A polyploid zygote is completely nonviable, a pure waste of the egg, sperm, and other mating effort that went into it. It's in the interest of the mother and the father for the egg to be fertilized by exactly one sperm.
But it's in the interest of an individual sperm to be the one that fertilizes the egg instead of dying uselessly. So they get faster, more efficient, and more penetrant over time. When they're too effective, multiple sperm may get into an egg before the defenses are up. (Which, again, just kills the sperm that "won" the race, so you don't expect to see incredibly rapid progress in this area.)
Oceangoing eggs respond by having a fertilized egg's defenses go up really quickly, because the egg is floating around in the ocean and it's hard for the mother to influence that environment.
Female mammals have responded with slower defenses, but internal characteristics that tend to retard or hurt sperm as they make their way towards the egg, meaning that it's rare for multiple sperm to all get there at once.

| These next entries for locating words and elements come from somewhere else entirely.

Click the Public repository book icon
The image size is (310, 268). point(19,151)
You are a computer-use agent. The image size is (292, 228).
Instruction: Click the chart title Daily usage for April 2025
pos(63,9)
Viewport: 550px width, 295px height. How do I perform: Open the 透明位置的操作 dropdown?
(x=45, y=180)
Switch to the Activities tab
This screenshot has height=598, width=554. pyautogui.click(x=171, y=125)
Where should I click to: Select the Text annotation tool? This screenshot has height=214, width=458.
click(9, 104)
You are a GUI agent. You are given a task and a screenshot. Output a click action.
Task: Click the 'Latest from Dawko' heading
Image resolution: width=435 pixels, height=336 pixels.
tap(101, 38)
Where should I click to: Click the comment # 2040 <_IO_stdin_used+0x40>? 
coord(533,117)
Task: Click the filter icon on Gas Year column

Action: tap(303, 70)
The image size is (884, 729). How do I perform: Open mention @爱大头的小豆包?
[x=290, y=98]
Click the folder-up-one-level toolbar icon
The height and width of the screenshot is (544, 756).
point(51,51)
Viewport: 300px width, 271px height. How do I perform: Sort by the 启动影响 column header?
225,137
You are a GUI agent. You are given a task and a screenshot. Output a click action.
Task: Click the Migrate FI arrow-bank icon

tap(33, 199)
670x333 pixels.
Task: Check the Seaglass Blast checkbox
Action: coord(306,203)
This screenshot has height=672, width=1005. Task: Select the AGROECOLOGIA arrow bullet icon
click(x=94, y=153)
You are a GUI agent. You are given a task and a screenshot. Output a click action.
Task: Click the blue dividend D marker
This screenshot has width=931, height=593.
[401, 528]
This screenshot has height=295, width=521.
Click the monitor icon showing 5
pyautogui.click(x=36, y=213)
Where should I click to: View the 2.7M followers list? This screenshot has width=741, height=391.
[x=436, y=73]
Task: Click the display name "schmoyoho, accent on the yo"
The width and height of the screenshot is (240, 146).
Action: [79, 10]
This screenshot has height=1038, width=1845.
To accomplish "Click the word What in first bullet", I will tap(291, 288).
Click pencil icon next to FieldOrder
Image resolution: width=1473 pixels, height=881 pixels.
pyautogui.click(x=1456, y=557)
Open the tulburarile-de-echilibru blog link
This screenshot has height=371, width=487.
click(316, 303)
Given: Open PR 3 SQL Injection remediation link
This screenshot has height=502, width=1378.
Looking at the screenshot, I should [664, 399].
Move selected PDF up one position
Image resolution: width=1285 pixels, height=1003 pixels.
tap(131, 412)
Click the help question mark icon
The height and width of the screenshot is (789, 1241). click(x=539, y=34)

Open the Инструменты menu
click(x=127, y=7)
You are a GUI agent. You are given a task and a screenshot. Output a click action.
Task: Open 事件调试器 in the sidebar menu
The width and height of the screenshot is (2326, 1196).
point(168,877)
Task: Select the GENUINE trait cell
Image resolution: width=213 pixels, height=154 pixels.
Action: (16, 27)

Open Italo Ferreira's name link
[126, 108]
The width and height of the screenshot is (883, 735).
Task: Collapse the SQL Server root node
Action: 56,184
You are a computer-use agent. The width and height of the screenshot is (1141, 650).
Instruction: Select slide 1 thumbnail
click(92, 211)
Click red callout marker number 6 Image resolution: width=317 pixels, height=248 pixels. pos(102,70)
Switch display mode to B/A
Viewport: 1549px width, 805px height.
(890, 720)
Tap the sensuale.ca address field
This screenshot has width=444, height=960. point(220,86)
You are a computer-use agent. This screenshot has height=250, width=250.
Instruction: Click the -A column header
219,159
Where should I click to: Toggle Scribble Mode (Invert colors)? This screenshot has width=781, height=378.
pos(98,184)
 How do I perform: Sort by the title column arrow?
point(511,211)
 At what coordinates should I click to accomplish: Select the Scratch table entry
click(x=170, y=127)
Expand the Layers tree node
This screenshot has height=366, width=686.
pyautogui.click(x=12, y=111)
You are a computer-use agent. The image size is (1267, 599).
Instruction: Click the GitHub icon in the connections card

This is good for avoiding polyploidy, but bad for fertility -- it is not necessarily the case that even one sperm will make it.
It's interesting to see competition among sperm hurting the reproductive chances of the male and female producing and accepting it.
My understanding (I'm a doctor but NOT an expert in this area) is that it usually is a long, difficult journey to the egg, and the chance of many getting there at exactly the same time is low. When a spermatozoan buries into the egg a reaction is caused which prevents other sperm from being able to penetrate.
An expert may be able to clarify, but I think this is the gist of it.
Given that this appears likely to cause the death of one or both twins (on the assumption, not true here, that there's no such thing as prophylactic surgery to remove precancerous gonads), it doesn't seem like the rarity really requires an explanation. Contra what the article says, these twins are not in good health.
If you're asking "what is the mechanism that makes sure this doesn't happen?", as opposed to "why doesn't this happen more?", that's a better question and I don't know the answer.